By 1980, McCartney was growing weary of maintaining Wings and his personal and professional aspirations began to diverge from the group. The McCartneys now had three school-age children and had moved out of London to the countryside of East Sussex, desiring that their children have a normal upbringing. Musically, McCartney was dissatisfied by the band's performances during the 1979 UK tour, and when rehearsals for the next album began in October, it was apparent his latest songs were not a good fit for the band. Consequently, he and George Martin, who would be producing the album, decided not to use Wings for recording. Instead, top session musicians and guest artists were brought in to make the best possible album. In November 1980, Holley and Juber were told they would not be needed for the new album and other than sessions in January 1981 to finish work on the Cold Cuts album of previously unreleased tracks, no further activities were scheduled for Wings. Juber has said he could see the "writing on the wall" regarding Wings' future at that point and moved to New York to continue his career there.

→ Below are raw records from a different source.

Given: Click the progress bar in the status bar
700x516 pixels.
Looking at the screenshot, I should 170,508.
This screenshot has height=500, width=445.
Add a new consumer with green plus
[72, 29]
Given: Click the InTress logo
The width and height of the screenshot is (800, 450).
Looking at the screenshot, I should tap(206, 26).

Laine stayed on for the Tug of War sessions in Montserrat in February 1981 but his relationship with McCartney had become strained over business and personal matters. Laine had begun to feel that he was not being adequately compensated for his role in Wings, and was particularly bitter that he was employed as a contract writer on "Mull of Kintyre", a song he co-wrote with McCartney. He had been paid a flat fee for his contributions so when the song became a hit, he did not share in the royalties. Laine was also upset with McCartney over his drug arrest in Japan which meant a loss of extra income from the tour as well as putting future tour plans in doubt. Laine's marriage was also troubled, and his wife and the McCartneys did not get along well, adding to his upset with Wings. In April 1981, Laine announced he was leaving Wings, citing the lack of tour plans as the reason. While Laine's departure effectively ended the band, a spokesman for McCartney said that Wings still continued as an active concept. McCartney finally acknowledged the band no longer existed while promoting the release of Tug of War in 1982.
The Country Hams was a pseudonym used by the group for the release of the single "Walking in the Park with Eloise" in 1974, a song written years before by Paul's father James. Wings (with guest musicians Chet Atkins and Floyd Cramer) recorded it during the sessions for Junior's Farm.

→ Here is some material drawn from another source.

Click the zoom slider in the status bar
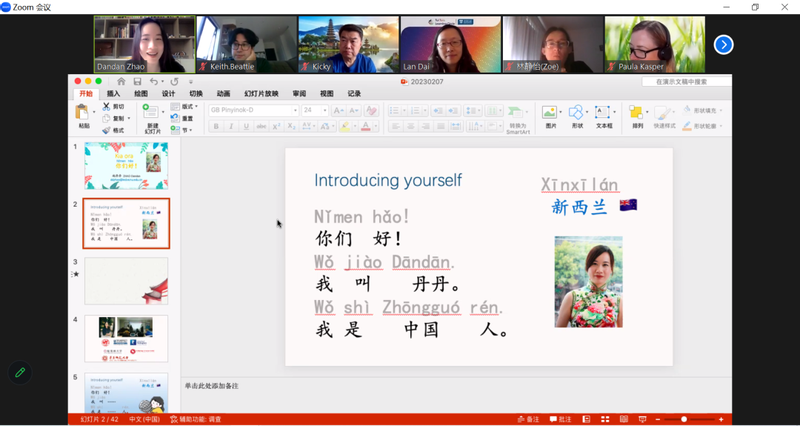This screenshot has width=800, height=426. coord(684,419)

Suzy and the Red Stripes was a pseudonym used by the group for the release of the Linda McCartney and Wings single "Seaside Woman" in 1977. It was written and sung by Linda McCartney. It was the only release by Wings under that name. Linda said that the "Suzy and the Red Stripes" pseudonym came about because she had been called "Suzi" in Jamaica because of "a fantastic reggae version of 'Suzi Q'", and Red Stripe is Jamaica's leading brand of beer.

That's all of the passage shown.